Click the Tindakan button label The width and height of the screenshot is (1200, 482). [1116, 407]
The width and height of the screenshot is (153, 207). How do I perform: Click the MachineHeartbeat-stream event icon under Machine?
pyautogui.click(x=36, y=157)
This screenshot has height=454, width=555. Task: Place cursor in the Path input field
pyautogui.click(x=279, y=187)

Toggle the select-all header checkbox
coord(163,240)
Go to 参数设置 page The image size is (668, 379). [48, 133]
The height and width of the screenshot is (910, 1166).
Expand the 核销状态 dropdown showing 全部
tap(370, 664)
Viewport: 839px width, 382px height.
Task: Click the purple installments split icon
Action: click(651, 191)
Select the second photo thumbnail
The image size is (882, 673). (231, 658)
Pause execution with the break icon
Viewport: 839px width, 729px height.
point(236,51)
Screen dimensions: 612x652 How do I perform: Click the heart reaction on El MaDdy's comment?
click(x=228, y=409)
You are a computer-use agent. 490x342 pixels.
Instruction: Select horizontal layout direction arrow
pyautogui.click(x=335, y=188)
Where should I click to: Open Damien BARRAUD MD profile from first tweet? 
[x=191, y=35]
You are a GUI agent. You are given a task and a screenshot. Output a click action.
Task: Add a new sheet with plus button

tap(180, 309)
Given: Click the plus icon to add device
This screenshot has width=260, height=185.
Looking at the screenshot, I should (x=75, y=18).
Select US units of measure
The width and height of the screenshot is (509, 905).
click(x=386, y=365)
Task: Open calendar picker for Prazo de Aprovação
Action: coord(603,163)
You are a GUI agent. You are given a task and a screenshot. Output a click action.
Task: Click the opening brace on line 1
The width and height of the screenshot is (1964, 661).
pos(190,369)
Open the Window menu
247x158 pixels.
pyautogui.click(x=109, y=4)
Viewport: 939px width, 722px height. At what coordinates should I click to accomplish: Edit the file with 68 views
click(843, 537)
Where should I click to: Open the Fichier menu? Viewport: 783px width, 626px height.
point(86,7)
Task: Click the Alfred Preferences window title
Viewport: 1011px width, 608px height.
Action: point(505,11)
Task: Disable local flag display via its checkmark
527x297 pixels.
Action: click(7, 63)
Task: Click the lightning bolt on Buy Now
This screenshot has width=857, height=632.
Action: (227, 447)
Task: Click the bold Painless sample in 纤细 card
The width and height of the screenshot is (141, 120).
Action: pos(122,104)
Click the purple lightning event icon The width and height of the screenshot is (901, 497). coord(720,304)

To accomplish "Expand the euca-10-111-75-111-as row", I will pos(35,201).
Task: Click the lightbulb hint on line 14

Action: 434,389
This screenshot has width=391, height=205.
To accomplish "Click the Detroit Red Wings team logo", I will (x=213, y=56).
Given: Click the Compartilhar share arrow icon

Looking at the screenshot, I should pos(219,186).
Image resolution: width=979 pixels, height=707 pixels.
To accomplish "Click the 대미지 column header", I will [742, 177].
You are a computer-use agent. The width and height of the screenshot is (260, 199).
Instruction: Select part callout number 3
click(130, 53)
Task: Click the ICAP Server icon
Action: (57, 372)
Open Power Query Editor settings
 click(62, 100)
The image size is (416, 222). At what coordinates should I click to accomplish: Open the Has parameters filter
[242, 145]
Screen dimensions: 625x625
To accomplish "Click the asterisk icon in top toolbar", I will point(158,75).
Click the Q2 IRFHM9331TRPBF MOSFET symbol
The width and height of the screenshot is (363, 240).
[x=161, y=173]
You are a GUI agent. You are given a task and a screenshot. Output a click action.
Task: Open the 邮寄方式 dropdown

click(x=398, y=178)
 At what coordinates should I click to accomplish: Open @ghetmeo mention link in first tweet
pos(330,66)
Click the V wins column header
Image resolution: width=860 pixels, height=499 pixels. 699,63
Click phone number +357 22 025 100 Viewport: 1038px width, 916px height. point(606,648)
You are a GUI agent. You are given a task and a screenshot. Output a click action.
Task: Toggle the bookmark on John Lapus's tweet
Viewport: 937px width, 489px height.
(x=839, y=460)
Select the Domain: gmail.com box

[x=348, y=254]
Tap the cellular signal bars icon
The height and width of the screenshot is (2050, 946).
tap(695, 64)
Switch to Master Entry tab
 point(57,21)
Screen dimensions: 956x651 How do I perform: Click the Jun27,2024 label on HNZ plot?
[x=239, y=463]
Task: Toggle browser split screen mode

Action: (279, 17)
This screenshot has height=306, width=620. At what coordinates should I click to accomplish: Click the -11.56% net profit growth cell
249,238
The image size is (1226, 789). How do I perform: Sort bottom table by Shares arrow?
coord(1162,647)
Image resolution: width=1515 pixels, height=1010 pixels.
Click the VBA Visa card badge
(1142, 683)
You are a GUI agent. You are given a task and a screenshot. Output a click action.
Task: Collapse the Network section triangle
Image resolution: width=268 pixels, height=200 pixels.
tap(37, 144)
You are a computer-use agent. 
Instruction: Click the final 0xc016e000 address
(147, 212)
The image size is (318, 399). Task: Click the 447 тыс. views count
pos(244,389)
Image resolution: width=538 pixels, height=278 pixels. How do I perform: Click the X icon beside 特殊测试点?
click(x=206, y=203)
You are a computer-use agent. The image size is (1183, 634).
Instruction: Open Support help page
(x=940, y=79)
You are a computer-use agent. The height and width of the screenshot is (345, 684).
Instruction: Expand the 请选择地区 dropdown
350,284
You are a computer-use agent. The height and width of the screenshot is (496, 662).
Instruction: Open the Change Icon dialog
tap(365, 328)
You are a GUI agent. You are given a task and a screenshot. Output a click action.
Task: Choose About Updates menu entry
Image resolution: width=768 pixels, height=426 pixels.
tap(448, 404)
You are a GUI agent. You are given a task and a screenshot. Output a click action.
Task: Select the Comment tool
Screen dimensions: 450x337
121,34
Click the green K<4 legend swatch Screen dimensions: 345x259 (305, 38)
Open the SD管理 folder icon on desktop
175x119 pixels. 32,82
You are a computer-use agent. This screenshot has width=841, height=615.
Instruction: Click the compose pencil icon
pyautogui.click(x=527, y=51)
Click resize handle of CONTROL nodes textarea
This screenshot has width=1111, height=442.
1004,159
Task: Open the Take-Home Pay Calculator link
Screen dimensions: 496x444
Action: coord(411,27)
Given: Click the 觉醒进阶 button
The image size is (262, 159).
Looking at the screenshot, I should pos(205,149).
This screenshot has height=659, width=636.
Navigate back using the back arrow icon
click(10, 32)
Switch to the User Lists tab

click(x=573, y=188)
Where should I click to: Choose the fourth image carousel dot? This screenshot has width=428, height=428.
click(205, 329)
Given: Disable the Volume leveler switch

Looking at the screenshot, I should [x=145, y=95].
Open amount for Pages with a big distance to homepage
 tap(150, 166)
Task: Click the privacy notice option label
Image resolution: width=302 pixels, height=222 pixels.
━━━━━━━━━━━━━━━━━━━━
Whenever a line in the records above contains the string "lightning", copy that line.

Task: Click the lightning bolt on Buy Now
Click the purple lightning event icon The width and height of the screenshot is (901, 497). coord(720,304)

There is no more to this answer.